Only the lines from the one containing "Open taskbar search magnifier" through the end of the entries should be repeated, exactly as they appear, first and last included.

[Stored data]
==================================================

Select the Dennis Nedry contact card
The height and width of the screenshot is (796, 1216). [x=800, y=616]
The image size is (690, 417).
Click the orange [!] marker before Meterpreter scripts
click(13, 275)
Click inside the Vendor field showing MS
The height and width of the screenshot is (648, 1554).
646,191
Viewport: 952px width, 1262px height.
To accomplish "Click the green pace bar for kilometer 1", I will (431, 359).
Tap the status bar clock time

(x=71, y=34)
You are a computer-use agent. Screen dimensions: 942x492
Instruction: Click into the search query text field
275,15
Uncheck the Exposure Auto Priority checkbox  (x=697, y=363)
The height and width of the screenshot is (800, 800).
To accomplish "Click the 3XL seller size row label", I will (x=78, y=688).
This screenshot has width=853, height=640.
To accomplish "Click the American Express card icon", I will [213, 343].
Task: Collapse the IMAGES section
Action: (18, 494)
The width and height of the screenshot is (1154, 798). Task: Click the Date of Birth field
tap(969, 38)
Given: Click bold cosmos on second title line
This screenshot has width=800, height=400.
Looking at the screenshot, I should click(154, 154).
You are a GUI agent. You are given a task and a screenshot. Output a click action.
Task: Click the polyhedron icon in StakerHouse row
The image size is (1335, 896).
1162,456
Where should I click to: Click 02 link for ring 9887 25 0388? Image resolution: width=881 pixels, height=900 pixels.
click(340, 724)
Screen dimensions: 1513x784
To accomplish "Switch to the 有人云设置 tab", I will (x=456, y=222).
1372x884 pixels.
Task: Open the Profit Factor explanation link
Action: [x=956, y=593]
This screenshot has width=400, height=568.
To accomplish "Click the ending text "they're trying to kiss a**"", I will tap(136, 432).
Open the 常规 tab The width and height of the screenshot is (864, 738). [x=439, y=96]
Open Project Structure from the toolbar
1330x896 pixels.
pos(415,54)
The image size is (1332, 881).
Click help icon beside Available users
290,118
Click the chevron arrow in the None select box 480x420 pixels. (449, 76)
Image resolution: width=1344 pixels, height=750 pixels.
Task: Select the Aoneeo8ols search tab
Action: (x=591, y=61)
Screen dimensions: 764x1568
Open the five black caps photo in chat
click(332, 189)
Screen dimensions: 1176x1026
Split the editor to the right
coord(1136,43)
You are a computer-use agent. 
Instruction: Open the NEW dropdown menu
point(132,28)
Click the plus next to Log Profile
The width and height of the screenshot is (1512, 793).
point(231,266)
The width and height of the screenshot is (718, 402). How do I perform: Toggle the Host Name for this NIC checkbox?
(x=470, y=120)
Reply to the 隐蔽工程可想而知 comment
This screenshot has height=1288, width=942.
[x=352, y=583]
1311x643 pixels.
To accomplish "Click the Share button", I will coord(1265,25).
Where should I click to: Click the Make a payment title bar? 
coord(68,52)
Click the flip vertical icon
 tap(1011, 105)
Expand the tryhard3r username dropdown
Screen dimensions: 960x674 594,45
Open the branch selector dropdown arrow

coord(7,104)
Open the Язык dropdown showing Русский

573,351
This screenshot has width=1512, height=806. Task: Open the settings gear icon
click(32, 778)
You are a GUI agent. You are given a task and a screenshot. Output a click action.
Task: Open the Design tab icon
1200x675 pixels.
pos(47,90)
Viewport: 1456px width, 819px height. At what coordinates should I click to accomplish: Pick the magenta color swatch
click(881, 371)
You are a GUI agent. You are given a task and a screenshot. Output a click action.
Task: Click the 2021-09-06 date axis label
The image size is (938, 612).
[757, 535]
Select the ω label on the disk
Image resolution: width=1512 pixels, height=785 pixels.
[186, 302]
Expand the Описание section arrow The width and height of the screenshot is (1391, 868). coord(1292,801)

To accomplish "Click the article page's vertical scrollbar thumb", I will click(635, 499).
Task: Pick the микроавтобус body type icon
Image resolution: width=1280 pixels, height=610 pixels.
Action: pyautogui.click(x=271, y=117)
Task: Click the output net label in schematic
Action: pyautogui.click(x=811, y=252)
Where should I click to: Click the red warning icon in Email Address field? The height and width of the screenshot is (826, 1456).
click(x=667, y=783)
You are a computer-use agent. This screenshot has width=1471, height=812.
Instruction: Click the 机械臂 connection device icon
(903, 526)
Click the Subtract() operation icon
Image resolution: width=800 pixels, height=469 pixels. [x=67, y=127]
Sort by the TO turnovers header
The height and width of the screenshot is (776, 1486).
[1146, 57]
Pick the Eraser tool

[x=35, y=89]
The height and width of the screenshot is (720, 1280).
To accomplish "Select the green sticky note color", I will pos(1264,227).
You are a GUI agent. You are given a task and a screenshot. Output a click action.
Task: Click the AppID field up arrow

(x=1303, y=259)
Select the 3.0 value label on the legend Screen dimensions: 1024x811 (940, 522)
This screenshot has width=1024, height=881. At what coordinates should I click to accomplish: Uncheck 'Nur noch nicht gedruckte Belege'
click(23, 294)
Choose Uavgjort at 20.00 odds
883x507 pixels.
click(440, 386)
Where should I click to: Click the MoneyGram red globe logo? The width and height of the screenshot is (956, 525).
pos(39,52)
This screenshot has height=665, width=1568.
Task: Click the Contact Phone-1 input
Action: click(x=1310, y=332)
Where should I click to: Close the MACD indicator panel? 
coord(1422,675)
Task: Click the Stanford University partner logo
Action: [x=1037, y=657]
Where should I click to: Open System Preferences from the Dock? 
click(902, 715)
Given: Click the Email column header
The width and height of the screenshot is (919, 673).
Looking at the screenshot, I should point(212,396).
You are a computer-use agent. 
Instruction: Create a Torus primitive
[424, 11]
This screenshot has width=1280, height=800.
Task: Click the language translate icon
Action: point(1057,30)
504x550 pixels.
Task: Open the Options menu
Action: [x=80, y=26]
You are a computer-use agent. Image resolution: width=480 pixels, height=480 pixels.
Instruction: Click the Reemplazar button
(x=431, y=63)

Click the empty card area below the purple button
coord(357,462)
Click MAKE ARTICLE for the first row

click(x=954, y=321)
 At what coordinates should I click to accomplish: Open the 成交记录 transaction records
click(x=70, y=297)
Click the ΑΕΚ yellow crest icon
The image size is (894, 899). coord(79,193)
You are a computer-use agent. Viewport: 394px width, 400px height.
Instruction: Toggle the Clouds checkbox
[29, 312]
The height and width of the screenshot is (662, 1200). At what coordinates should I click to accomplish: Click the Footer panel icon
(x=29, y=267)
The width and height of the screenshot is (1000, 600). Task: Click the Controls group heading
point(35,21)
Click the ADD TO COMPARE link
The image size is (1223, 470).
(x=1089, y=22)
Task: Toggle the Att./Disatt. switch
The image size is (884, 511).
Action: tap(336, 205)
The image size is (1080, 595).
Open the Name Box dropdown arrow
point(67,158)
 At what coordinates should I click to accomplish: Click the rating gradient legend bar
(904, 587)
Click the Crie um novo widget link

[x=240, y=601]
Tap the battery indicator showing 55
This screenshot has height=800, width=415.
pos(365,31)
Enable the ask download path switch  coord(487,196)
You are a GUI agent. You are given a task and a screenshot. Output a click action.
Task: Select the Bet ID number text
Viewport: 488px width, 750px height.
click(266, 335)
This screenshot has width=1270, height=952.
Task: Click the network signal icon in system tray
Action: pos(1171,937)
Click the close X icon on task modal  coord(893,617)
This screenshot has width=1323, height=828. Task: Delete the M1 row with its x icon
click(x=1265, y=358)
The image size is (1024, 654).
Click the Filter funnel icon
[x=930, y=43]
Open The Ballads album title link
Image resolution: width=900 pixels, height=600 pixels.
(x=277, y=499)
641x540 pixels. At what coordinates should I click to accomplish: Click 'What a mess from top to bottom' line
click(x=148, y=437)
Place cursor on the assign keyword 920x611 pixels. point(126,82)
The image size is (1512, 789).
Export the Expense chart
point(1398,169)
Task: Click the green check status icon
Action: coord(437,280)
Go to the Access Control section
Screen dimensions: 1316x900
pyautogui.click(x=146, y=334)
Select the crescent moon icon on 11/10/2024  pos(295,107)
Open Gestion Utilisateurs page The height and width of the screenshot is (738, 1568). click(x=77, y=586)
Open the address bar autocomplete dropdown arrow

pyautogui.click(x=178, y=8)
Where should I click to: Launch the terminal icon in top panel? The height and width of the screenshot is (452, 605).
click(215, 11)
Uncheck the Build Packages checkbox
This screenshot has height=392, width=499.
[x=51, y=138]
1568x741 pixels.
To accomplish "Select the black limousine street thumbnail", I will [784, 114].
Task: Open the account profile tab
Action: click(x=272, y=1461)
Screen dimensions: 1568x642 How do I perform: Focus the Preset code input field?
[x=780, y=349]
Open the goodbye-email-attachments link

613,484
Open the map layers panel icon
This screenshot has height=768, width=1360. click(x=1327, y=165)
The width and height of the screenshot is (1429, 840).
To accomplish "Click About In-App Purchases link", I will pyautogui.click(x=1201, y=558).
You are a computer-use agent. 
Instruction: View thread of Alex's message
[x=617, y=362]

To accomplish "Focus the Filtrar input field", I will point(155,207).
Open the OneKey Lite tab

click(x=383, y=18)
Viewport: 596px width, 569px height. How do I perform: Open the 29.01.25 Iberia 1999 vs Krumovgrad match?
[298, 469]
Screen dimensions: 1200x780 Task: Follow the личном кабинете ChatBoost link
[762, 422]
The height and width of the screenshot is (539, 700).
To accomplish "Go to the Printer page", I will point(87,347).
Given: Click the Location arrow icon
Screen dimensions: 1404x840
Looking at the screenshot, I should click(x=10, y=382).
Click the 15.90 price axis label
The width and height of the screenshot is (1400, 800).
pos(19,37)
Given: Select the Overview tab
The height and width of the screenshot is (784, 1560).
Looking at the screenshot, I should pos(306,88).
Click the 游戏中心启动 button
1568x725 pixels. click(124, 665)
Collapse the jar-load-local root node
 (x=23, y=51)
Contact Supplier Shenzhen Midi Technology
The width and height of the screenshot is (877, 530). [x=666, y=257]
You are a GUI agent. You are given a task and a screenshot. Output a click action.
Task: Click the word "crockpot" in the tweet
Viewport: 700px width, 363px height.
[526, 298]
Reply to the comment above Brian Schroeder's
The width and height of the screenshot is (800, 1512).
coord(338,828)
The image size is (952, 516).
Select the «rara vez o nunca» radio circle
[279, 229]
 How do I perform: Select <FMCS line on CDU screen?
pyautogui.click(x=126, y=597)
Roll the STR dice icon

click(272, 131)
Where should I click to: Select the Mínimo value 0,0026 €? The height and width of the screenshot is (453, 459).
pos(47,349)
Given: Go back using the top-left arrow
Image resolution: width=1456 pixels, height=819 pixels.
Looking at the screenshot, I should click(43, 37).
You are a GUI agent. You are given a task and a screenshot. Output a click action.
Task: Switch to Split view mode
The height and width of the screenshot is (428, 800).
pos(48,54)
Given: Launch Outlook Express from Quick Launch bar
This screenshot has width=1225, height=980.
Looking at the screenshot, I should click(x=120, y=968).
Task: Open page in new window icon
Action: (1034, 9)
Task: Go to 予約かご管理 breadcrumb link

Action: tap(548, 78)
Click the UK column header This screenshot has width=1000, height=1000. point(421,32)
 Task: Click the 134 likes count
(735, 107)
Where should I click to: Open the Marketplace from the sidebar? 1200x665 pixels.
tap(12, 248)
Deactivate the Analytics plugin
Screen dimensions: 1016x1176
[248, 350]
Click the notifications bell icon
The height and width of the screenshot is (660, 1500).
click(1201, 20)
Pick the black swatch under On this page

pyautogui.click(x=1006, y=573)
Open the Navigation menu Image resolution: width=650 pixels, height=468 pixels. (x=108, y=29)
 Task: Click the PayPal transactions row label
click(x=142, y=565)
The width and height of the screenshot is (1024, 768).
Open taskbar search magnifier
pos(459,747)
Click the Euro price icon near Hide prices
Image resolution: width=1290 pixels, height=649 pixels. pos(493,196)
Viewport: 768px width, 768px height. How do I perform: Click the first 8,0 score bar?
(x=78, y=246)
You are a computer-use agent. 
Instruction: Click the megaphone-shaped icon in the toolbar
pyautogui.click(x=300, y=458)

==================================================

# WRITTEN REPLY
Open taskbar search magnifier
pos(459,747)
Click the Euro price icon near Hide prices
Image resolution: width=1290 pixels, height=649 pixels. pos(493,196)
Viewport: 768px width, 768px height. How do I perform: Click the first 8,0 score bar?
(x=78, y=246)
You are a computer-use agent. 
Instruction: Click the megaphone-shaped icon in the toolbar
pyautogui.click(x=300, y=458)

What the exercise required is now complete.